Vous êtes plutôt attaché à l’idée de la mise en scène comme travail d’observation, davantage que comme la construction d’un discours ?

Oui. Je n’ai pas spécialement été marqué par le cinéma ouvrier ou militant. Par contre, je me souviens très bien d’images tirées d’un documentaire où l’on voit des mineurs qui remontent à la surface. Je tiens à l’impact documentaire, à ses pulsations et à sa force d’observation. Le désir de devenir cinéaste est venu très tôt, comme une réponse aux frayeurs que j’avais enfant en regardant certains films à la télévision, des films muets en noir et blanc avec des ombres et des vampires… Et la réponse à ces frayeurs passe par la veille documentaire.

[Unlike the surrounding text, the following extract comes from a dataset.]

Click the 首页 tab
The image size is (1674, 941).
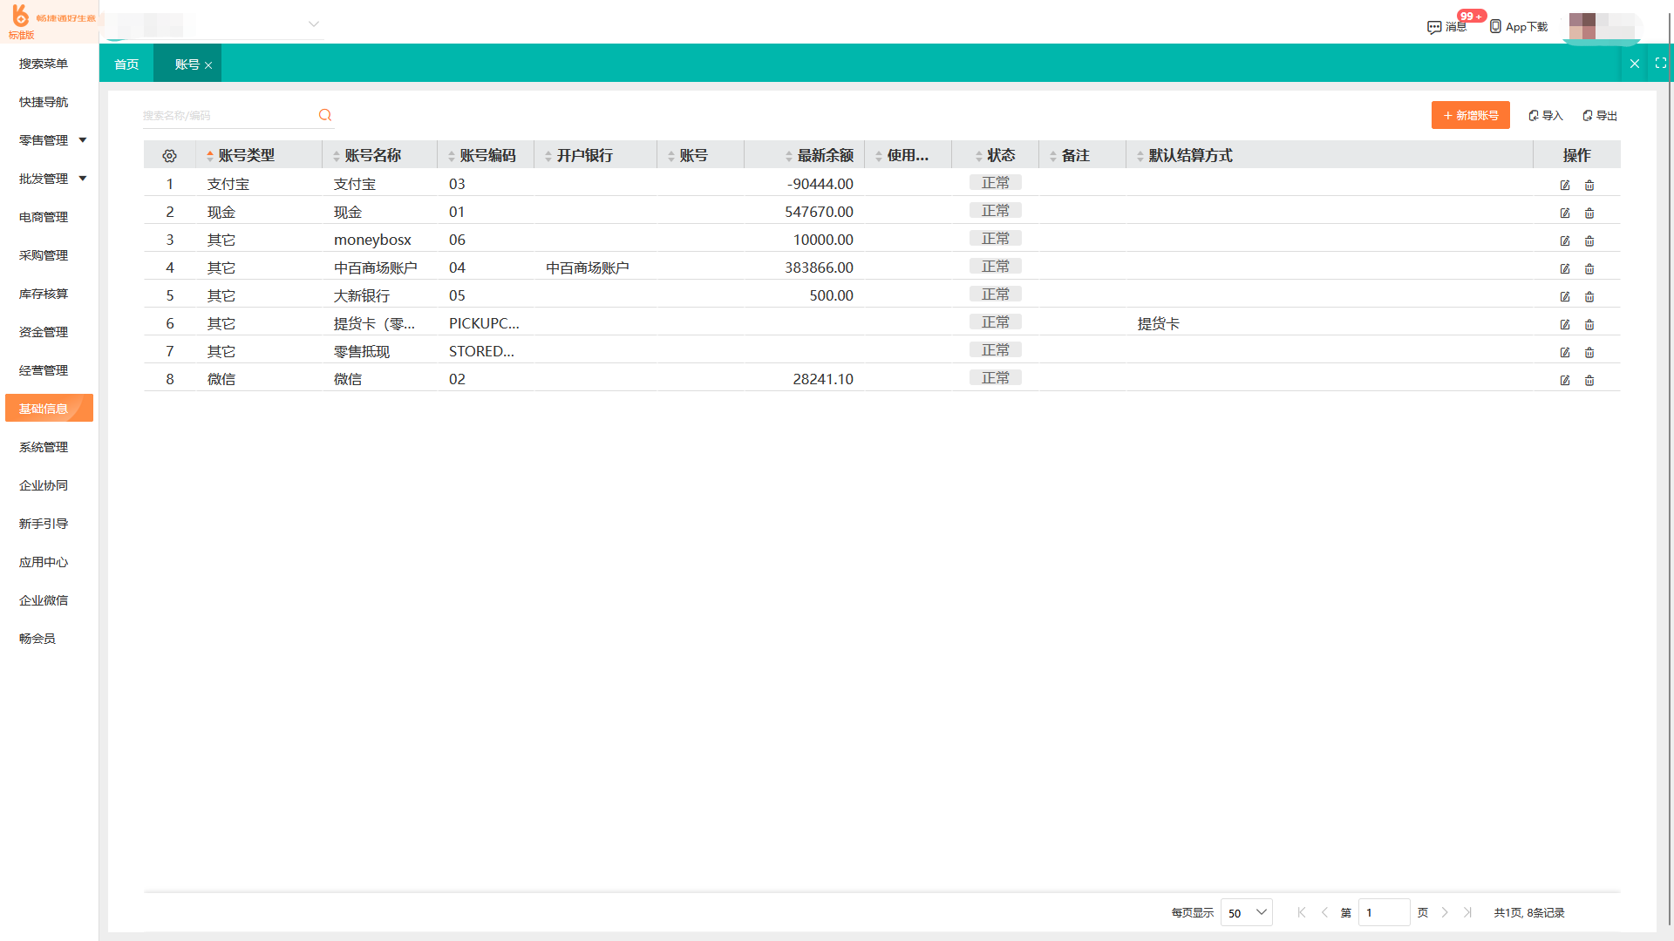click(x=126, y=64)
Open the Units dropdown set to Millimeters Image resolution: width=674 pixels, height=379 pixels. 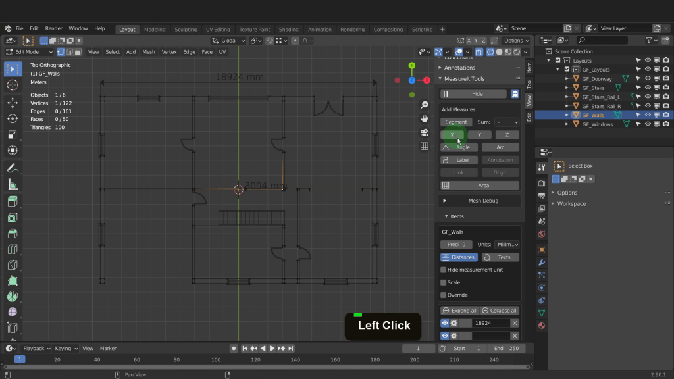pyautogui.click(x=507, y=245)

Après coup, comment voyez-vous la place de Dernier maquis par rapport à Wesh wesh et Bled number one ?

Avec Dernier maquis, j’ai l’impression d’être revenu près de Wesh wesh : dans mon premier film, on descendait le long des fenêtres, des étages avec des panoramiques verticaux. Ici, on monte le long des empilements de palettes. Du coup j’ai le sentiment d’avoir terminé quelque chose autour des structures. Le rapprochement se fait aussi par la lumière, la texture de l’image. Bled number one est un détour par la nature, avec une lumière dorée, éthérée. C’est un film flottant, suspendu entre deux brises. La lumière de Wesh wesh et de Dernier maquis est plus froide, plus bleutée, métallique. Cela dit j’ai beaucoup pensé au tournage de Bled number one. De nouveau attentif à la bienveillance des circonstances, j’ai eu le sentiment que le film était déjà là, qu’il suffisait de le traquer pour le capturer comme dans un rêve. C’est peut-être ça le cinéma, un immense piège à rêves.